**WHAT THE EXERCISE ASKS:** Repeat exactly the lines below that lie between the line with "Where should I click to: Select Eldorado" and the line with "You are a computer-use agent. Viewport: 1568px", counting both of those lines as part of the answer.
::: AVAILABLE DATA :::
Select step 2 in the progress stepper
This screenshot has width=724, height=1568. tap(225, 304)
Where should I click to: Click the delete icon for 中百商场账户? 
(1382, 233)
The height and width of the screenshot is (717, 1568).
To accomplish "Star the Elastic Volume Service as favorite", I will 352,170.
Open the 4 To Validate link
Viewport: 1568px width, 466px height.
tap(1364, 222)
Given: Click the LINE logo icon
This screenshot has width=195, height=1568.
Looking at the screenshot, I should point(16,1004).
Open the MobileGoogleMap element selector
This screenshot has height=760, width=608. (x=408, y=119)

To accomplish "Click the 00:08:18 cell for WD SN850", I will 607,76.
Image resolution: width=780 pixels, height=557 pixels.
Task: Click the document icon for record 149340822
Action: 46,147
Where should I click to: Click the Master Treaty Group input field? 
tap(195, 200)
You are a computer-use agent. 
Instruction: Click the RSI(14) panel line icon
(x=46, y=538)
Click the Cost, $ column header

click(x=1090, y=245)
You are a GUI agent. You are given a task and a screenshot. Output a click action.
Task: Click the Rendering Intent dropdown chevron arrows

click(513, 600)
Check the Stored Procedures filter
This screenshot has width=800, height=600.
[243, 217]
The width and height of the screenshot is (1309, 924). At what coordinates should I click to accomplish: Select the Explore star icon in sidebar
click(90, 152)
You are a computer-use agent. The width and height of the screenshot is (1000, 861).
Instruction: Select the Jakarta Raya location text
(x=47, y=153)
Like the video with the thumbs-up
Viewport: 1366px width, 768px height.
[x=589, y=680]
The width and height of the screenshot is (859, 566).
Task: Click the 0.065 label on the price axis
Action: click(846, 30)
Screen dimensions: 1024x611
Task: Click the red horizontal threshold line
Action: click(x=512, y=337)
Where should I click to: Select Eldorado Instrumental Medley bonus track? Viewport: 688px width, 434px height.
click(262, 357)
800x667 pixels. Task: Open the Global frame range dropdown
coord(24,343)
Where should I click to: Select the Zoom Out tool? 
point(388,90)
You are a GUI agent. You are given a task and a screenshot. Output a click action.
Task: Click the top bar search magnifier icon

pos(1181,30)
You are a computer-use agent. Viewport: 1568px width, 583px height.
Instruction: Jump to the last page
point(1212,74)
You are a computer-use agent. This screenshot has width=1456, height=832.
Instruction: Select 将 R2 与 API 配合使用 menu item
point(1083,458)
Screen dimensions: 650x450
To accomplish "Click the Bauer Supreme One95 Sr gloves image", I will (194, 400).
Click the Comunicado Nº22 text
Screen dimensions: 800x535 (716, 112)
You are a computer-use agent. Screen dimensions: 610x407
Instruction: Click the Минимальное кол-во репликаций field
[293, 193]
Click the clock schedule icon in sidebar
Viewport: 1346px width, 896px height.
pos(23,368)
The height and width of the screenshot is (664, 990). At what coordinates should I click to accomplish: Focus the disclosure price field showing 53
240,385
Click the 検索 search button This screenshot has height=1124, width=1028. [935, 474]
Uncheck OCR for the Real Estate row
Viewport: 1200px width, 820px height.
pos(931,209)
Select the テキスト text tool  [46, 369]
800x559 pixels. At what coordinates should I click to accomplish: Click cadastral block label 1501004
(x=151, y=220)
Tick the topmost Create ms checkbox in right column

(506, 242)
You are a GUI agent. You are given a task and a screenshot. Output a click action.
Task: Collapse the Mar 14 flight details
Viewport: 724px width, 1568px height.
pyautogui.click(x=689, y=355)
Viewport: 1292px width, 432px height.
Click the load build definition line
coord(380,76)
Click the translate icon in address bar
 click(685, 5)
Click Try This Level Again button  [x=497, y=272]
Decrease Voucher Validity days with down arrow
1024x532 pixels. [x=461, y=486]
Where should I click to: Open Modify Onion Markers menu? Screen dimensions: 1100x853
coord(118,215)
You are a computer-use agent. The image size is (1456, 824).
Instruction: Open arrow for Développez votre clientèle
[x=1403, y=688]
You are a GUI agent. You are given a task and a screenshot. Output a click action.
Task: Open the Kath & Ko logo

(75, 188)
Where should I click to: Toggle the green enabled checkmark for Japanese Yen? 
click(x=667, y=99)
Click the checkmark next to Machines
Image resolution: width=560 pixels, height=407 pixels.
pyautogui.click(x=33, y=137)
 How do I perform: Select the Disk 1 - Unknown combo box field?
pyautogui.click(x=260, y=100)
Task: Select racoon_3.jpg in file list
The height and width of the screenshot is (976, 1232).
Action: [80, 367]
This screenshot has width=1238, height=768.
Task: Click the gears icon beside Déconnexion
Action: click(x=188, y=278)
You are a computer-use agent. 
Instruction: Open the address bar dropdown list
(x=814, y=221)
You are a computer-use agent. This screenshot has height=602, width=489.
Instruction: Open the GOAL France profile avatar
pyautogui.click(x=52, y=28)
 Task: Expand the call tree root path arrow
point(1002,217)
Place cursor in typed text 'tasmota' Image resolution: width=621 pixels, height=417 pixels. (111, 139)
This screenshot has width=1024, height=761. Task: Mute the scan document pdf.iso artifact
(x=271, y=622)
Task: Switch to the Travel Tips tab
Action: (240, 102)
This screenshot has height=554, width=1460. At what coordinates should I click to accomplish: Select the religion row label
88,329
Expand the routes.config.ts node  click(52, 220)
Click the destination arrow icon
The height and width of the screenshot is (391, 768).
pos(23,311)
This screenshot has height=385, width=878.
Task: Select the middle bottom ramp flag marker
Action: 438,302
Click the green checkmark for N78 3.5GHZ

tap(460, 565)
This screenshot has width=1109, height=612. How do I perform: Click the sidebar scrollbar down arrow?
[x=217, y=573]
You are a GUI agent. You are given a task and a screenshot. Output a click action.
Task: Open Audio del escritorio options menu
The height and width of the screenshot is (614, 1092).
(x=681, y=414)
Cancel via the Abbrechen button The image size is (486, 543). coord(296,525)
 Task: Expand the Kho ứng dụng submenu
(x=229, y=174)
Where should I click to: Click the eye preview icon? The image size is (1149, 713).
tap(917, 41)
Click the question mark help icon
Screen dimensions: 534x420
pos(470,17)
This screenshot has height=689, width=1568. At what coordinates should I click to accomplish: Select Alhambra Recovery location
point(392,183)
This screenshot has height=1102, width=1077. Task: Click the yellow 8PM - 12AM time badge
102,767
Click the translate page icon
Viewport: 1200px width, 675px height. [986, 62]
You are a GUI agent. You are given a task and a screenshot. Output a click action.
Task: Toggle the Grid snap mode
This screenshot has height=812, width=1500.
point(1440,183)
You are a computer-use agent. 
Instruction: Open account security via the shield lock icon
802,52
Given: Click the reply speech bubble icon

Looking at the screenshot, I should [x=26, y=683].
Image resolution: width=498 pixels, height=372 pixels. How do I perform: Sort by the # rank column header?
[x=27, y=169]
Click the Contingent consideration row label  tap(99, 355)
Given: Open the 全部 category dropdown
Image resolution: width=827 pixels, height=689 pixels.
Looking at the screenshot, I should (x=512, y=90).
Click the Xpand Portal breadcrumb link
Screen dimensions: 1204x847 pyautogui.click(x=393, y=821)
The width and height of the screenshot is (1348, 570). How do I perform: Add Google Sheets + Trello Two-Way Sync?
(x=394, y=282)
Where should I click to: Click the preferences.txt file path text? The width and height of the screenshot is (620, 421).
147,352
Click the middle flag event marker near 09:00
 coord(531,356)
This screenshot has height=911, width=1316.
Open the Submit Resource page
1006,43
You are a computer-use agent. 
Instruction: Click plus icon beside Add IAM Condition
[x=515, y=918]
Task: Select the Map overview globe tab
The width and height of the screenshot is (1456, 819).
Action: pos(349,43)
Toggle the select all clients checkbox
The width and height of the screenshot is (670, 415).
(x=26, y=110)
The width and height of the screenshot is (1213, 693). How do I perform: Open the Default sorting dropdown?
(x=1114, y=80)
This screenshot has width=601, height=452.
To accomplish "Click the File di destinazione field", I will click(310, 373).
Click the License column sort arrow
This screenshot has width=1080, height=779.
:::
**ANSWER SECTION:**
Where should I click to: Select Eldorado Instrumental Medley bonus track? Viewport: 688px width, 434px height.
click(262, 357)
800x667 pixels. Task: Open the Global frame range dropdown
coord(24,343)
Where should I click to: Select the Zoom Out tool? 
point(388,90)
You are a GUI agent. You are given a task and a screenshot. Output a click action.
Task: Click the top bar search magnifier icon

pos(1181,30)
You are a computer-use agent. Viewport: 1568px width, 583px height.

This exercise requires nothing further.